YOUR GOAL:
Copy the entries below verbatim, from the line containing "has height=517, width=541." to the line containing "pos(72,567)", including both of those lines.

THE RECORDS:
————

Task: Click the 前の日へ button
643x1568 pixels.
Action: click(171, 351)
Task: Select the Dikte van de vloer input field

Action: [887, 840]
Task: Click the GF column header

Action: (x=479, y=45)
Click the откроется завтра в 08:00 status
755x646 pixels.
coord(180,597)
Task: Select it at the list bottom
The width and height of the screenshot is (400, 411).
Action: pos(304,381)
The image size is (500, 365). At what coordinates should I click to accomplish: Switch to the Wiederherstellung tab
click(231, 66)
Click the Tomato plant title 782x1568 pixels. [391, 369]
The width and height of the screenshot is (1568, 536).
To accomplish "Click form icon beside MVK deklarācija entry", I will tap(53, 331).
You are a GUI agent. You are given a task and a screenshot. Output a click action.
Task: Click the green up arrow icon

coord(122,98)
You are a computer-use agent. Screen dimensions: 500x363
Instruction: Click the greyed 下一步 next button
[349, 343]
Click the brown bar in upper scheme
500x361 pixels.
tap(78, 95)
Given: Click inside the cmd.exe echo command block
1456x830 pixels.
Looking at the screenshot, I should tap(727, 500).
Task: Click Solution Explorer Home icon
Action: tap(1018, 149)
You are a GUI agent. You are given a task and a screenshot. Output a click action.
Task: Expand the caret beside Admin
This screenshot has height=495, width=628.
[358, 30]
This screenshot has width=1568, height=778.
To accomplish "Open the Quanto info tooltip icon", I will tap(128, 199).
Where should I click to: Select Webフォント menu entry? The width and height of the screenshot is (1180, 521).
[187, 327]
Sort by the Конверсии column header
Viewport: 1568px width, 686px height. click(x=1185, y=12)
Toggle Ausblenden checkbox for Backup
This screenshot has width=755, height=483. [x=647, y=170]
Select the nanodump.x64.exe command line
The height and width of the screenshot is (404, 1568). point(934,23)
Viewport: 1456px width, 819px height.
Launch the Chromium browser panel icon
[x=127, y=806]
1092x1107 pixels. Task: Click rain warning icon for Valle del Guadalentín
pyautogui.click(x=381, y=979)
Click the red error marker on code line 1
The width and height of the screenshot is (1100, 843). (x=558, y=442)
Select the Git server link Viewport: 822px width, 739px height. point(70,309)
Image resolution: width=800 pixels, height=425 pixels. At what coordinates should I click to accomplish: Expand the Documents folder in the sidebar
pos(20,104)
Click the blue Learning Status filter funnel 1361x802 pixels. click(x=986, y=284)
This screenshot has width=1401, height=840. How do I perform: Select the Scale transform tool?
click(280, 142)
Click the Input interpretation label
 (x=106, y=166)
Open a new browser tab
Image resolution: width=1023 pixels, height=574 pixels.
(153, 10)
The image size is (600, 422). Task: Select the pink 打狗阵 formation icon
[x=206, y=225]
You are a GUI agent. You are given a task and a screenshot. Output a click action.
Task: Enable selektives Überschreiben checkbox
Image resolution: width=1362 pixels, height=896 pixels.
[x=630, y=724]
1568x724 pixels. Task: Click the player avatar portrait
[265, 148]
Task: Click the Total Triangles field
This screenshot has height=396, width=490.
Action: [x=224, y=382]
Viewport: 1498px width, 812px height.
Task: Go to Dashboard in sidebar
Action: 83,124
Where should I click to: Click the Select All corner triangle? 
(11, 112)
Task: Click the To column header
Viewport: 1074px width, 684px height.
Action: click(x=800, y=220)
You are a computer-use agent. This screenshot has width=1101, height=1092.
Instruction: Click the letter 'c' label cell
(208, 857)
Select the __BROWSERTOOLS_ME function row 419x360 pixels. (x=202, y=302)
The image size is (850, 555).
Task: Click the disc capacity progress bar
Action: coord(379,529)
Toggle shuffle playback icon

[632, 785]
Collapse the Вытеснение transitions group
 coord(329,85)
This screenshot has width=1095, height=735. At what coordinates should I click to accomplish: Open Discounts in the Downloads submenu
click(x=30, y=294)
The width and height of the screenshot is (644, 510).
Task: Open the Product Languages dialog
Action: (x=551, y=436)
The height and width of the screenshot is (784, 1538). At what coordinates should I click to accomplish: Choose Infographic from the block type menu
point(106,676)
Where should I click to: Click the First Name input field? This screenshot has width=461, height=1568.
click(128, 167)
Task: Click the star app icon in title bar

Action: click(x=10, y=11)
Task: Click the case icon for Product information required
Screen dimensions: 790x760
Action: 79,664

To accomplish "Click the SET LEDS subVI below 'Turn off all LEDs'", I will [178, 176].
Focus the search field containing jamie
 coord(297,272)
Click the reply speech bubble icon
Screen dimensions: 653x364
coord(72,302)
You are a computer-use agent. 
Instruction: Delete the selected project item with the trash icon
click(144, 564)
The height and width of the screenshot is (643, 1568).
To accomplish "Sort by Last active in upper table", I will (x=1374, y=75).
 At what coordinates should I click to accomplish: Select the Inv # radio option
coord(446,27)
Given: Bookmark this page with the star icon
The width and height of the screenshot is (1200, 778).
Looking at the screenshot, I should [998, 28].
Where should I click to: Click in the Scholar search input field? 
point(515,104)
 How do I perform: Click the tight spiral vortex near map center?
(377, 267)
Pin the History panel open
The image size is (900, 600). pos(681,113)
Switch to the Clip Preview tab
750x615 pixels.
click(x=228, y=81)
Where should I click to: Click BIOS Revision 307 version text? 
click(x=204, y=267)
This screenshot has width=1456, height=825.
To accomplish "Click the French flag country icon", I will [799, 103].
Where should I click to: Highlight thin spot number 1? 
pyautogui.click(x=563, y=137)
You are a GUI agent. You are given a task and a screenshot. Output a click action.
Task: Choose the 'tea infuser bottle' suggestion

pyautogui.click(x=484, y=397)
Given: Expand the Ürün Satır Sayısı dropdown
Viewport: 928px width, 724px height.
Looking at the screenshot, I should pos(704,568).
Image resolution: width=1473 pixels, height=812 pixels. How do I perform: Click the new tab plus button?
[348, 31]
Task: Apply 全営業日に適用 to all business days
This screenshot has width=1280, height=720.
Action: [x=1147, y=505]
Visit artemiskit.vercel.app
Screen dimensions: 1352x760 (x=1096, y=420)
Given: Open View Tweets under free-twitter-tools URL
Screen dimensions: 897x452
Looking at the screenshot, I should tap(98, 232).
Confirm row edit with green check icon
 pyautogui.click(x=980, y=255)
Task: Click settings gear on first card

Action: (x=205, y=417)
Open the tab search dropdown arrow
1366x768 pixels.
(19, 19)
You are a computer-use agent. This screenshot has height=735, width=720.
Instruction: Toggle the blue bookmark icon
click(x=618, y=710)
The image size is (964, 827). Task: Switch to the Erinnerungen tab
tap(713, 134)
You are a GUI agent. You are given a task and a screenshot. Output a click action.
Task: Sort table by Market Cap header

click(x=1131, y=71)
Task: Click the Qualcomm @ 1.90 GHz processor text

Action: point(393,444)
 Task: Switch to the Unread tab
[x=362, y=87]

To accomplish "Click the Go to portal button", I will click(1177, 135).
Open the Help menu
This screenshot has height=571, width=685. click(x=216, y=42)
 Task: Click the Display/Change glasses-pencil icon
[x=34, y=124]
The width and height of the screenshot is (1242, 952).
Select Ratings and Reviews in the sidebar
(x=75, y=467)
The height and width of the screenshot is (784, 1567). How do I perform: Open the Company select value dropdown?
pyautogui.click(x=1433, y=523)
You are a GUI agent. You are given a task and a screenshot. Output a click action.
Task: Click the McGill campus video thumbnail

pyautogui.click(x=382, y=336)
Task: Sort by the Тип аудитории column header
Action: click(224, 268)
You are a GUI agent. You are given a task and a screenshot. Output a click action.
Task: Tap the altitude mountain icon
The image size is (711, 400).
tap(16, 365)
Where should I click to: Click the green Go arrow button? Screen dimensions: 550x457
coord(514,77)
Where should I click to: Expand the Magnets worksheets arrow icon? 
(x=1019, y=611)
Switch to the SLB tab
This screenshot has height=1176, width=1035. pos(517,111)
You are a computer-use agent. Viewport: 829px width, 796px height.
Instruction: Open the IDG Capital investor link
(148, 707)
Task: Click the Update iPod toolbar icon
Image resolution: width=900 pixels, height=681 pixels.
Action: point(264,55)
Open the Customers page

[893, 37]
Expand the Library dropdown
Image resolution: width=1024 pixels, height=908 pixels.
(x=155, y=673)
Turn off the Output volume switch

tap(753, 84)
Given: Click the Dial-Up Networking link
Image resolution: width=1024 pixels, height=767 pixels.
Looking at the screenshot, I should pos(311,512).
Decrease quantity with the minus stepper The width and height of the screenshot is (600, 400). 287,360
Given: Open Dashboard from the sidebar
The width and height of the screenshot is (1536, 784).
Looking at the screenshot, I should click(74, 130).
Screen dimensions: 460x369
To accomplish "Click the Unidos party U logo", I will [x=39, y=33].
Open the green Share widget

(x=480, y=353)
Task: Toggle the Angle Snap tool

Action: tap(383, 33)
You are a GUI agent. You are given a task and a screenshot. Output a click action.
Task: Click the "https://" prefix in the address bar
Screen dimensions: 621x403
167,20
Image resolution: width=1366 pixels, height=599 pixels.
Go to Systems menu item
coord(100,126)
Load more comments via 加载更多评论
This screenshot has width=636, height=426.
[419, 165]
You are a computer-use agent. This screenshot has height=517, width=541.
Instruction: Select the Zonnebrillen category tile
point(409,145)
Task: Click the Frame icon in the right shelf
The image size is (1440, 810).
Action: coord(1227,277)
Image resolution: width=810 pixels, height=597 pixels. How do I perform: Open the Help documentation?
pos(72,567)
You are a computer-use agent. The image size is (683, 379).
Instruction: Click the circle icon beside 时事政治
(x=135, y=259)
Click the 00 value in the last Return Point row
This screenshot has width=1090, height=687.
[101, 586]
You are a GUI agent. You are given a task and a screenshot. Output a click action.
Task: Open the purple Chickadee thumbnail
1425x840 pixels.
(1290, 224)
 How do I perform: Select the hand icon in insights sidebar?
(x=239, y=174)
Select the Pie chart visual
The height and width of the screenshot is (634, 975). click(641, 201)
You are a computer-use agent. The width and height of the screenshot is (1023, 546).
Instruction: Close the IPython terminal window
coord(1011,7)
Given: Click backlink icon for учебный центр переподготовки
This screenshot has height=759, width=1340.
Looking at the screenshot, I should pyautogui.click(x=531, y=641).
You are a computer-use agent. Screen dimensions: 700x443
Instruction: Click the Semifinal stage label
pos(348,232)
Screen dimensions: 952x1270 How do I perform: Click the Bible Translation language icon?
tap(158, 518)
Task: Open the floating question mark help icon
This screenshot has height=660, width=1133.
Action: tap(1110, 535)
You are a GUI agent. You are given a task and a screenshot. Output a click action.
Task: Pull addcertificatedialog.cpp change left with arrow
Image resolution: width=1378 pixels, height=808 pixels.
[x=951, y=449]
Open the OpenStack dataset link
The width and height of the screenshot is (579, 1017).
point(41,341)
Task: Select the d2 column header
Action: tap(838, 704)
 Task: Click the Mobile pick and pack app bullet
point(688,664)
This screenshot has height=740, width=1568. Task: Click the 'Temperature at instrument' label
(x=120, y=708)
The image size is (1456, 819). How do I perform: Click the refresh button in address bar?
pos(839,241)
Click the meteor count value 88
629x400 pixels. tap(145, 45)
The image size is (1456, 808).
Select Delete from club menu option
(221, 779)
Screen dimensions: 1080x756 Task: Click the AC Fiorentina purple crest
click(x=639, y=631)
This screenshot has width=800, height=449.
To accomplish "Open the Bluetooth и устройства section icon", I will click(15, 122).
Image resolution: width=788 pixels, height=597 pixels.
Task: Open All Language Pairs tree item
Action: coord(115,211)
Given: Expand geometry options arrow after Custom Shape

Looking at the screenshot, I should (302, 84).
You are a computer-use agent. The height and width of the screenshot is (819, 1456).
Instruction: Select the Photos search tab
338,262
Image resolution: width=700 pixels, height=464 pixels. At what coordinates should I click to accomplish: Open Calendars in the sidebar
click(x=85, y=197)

————

RESPONSE TO THIS TASK:
You are a computer-use agent. This screenshot has height=517, width=541.
Instruction: Select the Zonnebrillen category tile
point(409,145)
Task: Click the Frame icon in the right shelf
The image size is (1440, 810).
Action: coord(1227,277)
Image resolution: width=810 pixels, height=597 pixels. How do I perform: Open the Help documentation?
pos(72,567)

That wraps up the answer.